Q: I’ve been tracking the recommendations you’ve made in your column since March. I acted on quite a few of them and have pretty large gains, some as much as 81%. What should I do with those positions? You don’t cover them that often in your column.

Larry Edelson

A: Yes, indeed, I’ve suggested quite a few recommendations in this column. For everyone’s benefit, to the right is an updated table of the “open” recommendations.

As I write this, the gains run as high as 81% … and there are 21 winners, and only four losers.

Right now, I recommend you consider holding all of them with the exception of the ProShares Ultra Real Estate ETF (URE).

Recommended in my June 29 column, just over five months ago, this position has the biggest gain at 80.8%. If you own that position, I suggest you consider grabbing those huge gains off the table NOW.

As to the rest of the positions, keep in mind any recommendations I make in this column are of a general nature, meaning I do not give specific buy and sell prices. Those are reserved for subscribers to my Real Wealth Report and to my VIP trading services.
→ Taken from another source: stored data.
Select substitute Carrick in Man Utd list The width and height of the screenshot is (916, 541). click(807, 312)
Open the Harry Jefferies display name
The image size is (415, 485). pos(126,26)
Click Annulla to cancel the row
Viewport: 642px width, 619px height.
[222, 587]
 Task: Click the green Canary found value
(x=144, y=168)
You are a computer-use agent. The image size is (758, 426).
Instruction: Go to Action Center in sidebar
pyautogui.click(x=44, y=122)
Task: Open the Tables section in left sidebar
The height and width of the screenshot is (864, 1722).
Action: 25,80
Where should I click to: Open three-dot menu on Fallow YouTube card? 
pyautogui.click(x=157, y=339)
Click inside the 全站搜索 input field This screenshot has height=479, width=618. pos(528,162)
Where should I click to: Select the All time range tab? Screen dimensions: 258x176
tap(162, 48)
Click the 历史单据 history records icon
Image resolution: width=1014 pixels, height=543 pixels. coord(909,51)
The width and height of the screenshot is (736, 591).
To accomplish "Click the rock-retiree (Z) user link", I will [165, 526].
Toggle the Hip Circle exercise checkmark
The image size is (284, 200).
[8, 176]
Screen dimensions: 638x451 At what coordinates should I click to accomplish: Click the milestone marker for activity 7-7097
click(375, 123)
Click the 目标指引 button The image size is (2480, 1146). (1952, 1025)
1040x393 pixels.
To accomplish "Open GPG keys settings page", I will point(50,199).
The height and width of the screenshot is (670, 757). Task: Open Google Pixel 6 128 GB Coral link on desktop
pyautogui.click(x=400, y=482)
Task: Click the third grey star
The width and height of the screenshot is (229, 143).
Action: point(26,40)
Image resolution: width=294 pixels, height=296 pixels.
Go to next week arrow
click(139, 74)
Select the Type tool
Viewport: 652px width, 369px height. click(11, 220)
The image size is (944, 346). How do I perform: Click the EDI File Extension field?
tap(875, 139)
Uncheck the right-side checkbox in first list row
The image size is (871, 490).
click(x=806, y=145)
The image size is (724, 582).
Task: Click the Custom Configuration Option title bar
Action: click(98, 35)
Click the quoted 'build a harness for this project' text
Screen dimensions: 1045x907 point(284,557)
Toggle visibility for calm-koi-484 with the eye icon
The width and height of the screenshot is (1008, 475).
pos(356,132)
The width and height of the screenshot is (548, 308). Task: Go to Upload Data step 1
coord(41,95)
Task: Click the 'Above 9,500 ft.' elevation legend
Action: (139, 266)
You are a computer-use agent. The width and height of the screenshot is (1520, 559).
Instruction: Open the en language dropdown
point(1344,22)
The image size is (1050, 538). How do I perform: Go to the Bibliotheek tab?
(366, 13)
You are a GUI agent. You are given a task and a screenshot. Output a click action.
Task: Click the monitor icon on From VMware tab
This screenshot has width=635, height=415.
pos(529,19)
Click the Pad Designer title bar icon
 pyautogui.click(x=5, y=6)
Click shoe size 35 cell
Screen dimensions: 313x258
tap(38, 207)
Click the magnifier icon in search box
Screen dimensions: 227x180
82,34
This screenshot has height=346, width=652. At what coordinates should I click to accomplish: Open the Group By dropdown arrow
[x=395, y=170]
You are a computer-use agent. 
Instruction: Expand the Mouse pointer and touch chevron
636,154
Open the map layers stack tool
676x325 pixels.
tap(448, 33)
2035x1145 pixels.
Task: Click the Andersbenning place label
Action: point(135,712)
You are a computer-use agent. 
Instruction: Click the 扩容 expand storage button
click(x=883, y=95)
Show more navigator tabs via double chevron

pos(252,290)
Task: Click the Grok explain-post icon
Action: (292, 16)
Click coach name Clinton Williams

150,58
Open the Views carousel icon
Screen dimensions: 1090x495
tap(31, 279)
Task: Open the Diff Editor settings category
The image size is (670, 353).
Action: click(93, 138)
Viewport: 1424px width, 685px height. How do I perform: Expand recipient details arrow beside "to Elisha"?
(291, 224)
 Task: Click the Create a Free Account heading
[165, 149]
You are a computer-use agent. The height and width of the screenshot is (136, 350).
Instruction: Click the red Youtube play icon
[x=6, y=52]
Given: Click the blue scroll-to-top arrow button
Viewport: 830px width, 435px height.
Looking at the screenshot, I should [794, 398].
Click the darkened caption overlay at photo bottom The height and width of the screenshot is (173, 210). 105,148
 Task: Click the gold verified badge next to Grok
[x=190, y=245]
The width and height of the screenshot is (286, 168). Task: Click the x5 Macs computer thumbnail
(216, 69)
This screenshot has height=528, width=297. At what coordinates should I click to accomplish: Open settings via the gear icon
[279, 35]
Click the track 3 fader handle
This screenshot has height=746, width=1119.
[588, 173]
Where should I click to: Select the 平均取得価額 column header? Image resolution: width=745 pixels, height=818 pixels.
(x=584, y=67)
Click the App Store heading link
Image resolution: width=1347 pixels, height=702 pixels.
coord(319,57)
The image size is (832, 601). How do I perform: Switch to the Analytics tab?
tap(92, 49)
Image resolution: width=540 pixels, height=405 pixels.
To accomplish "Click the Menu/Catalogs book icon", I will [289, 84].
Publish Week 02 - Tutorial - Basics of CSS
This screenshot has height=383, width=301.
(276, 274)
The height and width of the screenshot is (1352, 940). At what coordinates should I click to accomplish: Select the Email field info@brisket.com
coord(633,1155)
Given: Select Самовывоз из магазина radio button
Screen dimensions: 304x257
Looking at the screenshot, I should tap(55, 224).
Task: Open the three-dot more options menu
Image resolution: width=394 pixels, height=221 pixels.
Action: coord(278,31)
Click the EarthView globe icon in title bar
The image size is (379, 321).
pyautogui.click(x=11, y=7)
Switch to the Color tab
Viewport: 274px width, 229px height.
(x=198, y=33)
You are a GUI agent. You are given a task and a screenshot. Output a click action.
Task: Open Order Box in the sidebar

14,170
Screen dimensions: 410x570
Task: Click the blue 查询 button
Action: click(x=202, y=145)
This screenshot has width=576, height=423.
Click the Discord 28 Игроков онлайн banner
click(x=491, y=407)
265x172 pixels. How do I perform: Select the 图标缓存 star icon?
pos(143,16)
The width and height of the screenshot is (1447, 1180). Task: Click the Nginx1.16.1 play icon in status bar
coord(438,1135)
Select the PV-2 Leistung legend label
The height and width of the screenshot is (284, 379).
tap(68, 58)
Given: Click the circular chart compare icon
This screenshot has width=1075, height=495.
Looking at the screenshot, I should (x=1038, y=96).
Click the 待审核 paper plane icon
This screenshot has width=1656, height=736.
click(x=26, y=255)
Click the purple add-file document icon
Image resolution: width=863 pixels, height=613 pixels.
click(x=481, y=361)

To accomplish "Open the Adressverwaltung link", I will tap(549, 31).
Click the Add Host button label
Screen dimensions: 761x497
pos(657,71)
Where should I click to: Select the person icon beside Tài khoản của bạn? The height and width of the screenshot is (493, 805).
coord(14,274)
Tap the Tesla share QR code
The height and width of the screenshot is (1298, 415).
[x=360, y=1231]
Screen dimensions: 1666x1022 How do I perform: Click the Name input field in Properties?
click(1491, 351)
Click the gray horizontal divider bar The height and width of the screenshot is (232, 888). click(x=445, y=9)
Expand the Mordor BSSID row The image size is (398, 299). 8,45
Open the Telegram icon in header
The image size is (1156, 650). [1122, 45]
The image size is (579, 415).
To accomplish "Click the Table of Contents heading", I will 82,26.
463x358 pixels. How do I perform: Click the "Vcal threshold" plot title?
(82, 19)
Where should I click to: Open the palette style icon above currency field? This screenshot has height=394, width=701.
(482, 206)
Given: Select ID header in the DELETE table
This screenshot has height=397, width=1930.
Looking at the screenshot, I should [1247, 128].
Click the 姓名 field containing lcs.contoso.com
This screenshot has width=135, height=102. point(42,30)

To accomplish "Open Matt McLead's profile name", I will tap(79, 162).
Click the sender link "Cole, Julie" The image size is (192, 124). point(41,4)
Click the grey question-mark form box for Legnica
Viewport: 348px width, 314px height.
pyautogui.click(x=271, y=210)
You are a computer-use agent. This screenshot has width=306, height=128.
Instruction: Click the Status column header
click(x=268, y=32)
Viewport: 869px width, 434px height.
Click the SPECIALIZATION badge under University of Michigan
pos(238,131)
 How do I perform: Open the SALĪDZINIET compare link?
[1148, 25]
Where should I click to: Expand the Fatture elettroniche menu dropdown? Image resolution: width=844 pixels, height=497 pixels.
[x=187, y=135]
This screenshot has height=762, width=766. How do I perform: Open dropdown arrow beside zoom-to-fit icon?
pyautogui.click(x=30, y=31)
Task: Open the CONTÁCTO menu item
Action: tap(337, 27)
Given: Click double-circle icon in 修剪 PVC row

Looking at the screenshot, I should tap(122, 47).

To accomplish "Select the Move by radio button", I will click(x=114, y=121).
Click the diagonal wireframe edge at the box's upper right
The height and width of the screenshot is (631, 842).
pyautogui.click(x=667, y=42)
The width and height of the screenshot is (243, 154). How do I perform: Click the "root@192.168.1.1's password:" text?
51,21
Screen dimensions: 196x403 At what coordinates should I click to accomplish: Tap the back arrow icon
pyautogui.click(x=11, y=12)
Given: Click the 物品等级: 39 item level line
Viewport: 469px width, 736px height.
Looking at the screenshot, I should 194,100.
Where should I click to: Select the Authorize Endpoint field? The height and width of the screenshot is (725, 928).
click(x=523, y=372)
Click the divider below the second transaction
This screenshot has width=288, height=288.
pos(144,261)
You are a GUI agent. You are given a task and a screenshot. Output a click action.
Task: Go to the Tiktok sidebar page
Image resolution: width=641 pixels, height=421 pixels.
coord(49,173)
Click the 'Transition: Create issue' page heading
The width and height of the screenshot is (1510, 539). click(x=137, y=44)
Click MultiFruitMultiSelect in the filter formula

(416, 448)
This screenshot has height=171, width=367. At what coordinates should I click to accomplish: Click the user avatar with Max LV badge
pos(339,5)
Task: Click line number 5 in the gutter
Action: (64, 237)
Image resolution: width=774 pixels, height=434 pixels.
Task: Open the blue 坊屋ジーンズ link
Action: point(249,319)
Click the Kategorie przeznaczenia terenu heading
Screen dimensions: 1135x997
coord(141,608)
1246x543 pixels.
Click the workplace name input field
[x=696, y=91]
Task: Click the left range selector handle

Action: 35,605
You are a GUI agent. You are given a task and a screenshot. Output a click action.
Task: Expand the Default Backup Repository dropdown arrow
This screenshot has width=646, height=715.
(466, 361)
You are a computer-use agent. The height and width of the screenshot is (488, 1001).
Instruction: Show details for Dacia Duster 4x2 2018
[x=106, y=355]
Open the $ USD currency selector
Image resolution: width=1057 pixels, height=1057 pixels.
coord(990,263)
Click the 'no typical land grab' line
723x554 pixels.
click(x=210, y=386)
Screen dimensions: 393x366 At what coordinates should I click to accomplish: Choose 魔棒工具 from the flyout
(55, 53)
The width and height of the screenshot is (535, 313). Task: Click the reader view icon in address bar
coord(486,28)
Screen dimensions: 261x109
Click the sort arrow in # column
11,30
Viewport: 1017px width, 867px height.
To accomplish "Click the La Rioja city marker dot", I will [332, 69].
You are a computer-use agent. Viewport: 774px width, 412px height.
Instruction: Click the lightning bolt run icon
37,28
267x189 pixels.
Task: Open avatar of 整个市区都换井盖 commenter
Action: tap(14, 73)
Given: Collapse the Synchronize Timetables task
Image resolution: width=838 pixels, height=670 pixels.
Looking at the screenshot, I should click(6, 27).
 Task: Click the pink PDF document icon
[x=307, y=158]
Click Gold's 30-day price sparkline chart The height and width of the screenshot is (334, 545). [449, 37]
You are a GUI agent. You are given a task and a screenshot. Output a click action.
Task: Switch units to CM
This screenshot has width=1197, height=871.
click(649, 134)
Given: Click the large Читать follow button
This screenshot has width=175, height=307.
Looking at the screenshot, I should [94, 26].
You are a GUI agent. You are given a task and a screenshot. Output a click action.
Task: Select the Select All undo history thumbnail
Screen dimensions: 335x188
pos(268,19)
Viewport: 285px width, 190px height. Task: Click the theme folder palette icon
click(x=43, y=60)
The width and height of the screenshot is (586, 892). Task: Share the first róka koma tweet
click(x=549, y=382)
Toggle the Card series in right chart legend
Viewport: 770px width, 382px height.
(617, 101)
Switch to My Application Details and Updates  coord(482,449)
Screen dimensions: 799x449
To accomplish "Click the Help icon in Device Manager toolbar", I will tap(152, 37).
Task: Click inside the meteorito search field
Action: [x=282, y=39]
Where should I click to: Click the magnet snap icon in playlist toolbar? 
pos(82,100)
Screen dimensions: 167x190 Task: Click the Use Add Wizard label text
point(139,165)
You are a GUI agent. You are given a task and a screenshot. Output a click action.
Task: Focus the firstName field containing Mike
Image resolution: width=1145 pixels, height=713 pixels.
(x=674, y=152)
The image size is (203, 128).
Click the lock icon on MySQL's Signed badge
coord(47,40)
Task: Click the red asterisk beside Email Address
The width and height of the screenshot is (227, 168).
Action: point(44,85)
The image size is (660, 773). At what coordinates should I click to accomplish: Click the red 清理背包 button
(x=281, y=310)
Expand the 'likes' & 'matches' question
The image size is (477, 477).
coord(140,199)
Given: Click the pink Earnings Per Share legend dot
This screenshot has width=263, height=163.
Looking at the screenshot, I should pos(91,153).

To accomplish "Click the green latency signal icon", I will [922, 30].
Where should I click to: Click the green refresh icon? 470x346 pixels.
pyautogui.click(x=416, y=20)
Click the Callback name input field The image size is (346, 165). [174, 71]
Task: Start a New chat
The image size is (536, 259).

That being said, from time to time I will give specific instructions on what to do with positions recommended in this column. So my best advice is don’t miss a single one of my columns! Read them every week to make sure you’re fully up to date with my thinking.

Best wishes,

Larry



About Uncommon Wisdom

For more information and archived issues, visit http://www.uncommonwisdomdaily.com

Uncommon Wisdom (UWD) is published by Weiss Research, Inc. and written by Sean Brodrick, Larry Edelson, and Tony Sagami. To avoid conflicts of interest, Weiss Research and its staff do not hold positions in companies recommended in UWD, nor do we accept any compensation for such recommendations. The comments, graphs, forecasts, and indices published in UWD are based upon data whose accuracy is deemed reliable but not guaranteed. Performance returns cited are derived from our best estimates but must be considered hypothetical in as much as we do not track the actual prices investors pay or receive. Regular contributors and staff include Kristen Adams, Andrea Baumwald, John Burke, Amy Carlino, Selene Ceballo, Amber Dakar, Dinesh Kalera, Red Morgan, Maryellen Murphy, Jennifer Newman-Amos, Adam Shafer, Julie Trudeau, Jill Umiker, Leslie Underwood and Michelle Zausnig.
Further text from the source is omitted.